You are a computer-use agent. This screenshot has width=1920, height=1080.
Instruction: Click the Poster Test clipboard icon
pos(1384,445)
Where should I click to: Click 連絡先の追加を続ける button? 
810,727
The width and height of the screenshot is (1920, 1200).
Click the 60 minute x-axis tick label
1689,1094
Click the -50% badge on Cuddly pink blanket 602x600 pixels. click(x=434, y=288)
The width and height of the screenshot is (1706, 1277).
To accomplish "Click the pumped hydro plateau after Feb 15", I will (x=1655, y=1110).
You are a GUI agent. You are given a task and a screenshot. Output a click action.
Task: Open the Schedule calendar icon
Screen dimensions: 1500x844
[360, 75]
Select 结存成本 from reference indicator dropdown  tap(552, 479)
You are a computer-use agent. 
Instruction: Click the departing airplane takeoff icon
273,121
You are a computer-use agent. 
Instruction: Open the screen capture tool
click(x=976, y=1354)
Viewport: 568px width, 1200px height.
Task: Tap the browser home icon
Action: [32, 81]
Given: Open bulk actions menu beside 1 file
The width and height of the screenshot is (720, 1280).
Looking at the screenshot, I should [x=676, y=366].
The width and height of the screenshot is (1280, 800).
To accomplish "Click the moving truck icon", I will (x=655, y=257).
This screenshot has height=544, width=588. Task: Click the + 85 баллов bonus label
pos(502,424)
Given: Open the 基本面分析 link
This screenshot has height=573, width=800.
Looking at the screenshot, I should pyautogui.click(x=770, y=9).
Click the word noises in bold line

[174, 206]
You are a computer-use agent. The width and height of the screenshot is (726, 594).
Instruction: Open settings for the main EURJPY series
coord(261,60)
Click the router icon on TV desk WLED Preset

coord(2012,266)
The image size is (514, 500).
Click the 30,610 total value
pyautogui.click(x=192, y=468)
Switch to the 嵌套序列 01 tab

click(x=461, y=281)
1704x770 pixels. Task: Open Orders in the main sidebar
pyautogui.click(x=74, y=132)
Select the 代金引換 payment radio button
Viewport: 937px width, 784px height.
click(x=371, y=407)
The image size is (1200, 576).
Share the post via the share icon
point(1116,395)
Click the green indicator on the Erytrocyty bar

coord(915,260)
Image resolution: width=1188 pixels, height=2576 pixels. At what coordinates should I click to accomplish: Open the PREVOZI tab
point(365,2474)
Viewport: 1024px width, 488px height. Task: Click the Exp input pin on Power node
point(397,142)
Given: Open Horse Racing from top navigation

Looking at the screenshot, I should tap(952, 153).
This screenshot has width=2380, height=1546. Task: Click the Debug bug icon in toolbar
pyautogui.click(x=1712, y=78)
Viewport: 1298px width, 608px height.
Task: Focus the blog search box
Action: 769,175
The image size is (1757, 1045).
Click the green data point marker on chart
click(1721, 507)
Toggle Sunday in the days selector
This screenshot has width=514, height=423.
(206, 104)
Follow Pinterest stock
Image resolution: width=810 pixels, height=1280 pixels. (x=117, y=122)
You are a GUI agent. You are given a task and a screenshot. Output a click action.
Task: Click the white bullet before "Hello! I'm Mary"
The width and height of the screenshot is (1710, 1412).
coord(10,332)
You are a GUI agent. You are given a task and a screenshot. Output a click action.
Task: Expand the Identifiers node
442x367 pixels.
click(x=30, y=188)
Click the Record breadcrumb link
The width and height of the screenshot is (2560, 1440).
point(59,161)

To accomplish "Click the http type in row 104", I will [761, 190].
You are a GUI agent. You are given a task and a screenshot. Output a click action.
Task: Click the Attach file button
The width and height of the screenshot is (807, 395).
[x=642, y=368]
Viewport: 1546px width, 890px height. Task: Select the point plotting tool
□ □ □
Repeat the lines above with every "computer-use agent" changed to "desktop automation agent", leaving all else unchanged.

You are a desktop automation agent. This screenshot has width=1920, height=1080.
Instruction: Click the Poster Test clipboard icon
pos(1384,445)
Where should I click to: Click 連絡先の追加を続ける button? 
810,727
The width and height of the screenshot is (1920, 1200).
Click the 60 minute x-axis tick label
1689,1094
Click the -50% badge on Cuddly pink blanket 602x600 pixels. click(x=434, y=288)
The width and height of the screenshot is (1706, 1277).
To accomplish "Click the pumped hydro plateau after Feb 15", I will (x=1655, y=1110).
You are a GUI agent. You are given a task and a screenshot. Output a click action.
Task: Open the Schedule calendar icon
Screen dimensions: 1500x844
[360, 75]
Select 结存成本 from reference indicator dropdown  tap(552, 479)
You are a desktop automation agent. 
Instruction: Click the departing airplane takeoff icon
273,121
You are a desktop automation agent. 
Instruction: Open the screen capture tool
click(x=976, y=1354)
Viewport: 568px width, 1200px height.
Task: Tap the browser home icon
Action: [32, 81]
Given: Open bulk actions menu beside 1 file
The width and height of the screenshot is (720, 1280).
Looking at the screenshot, I should [x=676, y=366].
The width and height of the screenshot is (1280, 800).
To accomplish "Click the moving truck icon", I will (x=655, y=257).
This screenshot has height=544, width=588. Task: Click the + 85 баллов bonus label
pos(502,424)
Given: Open the 基本面分析 link
This screenshot has height=573, width=800.
Looking at the screenshot, I should pyautogui.click(x=770, y=9).
Click the word noises in bold line

[174, 206]
You are a desktop automation agent. The width and height of the screenshot is (726, 594).
Instruction: Open settings for the main EURJPY series
coord(261,60)
Click the router icon on TV desk WLED Preset

coord(2012,266)
The image size is (514, 500).
Click the 30,610 total value
pyautogui.click(x=192, y=468)
Switch to the 嵌套序列 01 tab

click(x=461, y=281)
1704x770 pixels. Task: Open Orders in the main sidebar
pyautogui.click(x=74, y=132)
Select the 代金引換 payment radio button
Viewport: 937px width, 784px height.
click(x=371, y=407)
The image size is (1200, 576).
Share the post via the share icon
point(1116,395)
Click the green indicator on the Erytrocyty bar

coord(915,260)
Image resolution: width=1188 pixels, height=2576 pixels. At what coordinates should I click to accomplish: Open the PREVOZI tab
point(365,2474)
Viewport: 1024px width, 488px height. Task: Click the Exp input pin on Power node
point(397,142)
Given: Open Horse Racing from top navigation

Looking at the screenshot, I should tap(952, 153).
This screenshot has width=2380, height=1546. Task: Click the Debug bug icon in toolbar
pyautogui.click(x=1712, y=78)
Viewport: 1298px width, 608px height.
Task: Focus the blog search box
Action: 769,175
The image size is (1757, 1045).
Click the green data point marker on chart
click(1721, 507)
Toggle Sunday in the days selector
This screenshot has width=514, height=423.
(206, 104)
Follow Pinterest stock
Image resolution: width=810 pixels, height=1280 pixels. (x=117, y=122)
You are a GUI agent. You are given a task and a screenshot. Output a click action.
Task: Click the white bullet before "Hello! I'm Mary"
The width and height of the screenshot is (1710, 1412).
coord(10,332)
You are a GUI agent. You are given a task and a screenshot. Output a click action.
Task: Expand the Identifiers node
442x367 pixels.
click(x=30, y=188)
Click the Record breadcrumb link
The width and height of the screenshot is (2560, 1440).
point(59,161)

To accomplish "Click the http type in row 104", I will [761, 190].
You are a GUI agent. You are given a task and a screenshot. Output a click action.
Task: Click the Attach file button
The width and height of the screenshot is (807, 395).
[x=642, y=368]
Viewport: 1546px width, 890px height. Task: Select the point plotting tool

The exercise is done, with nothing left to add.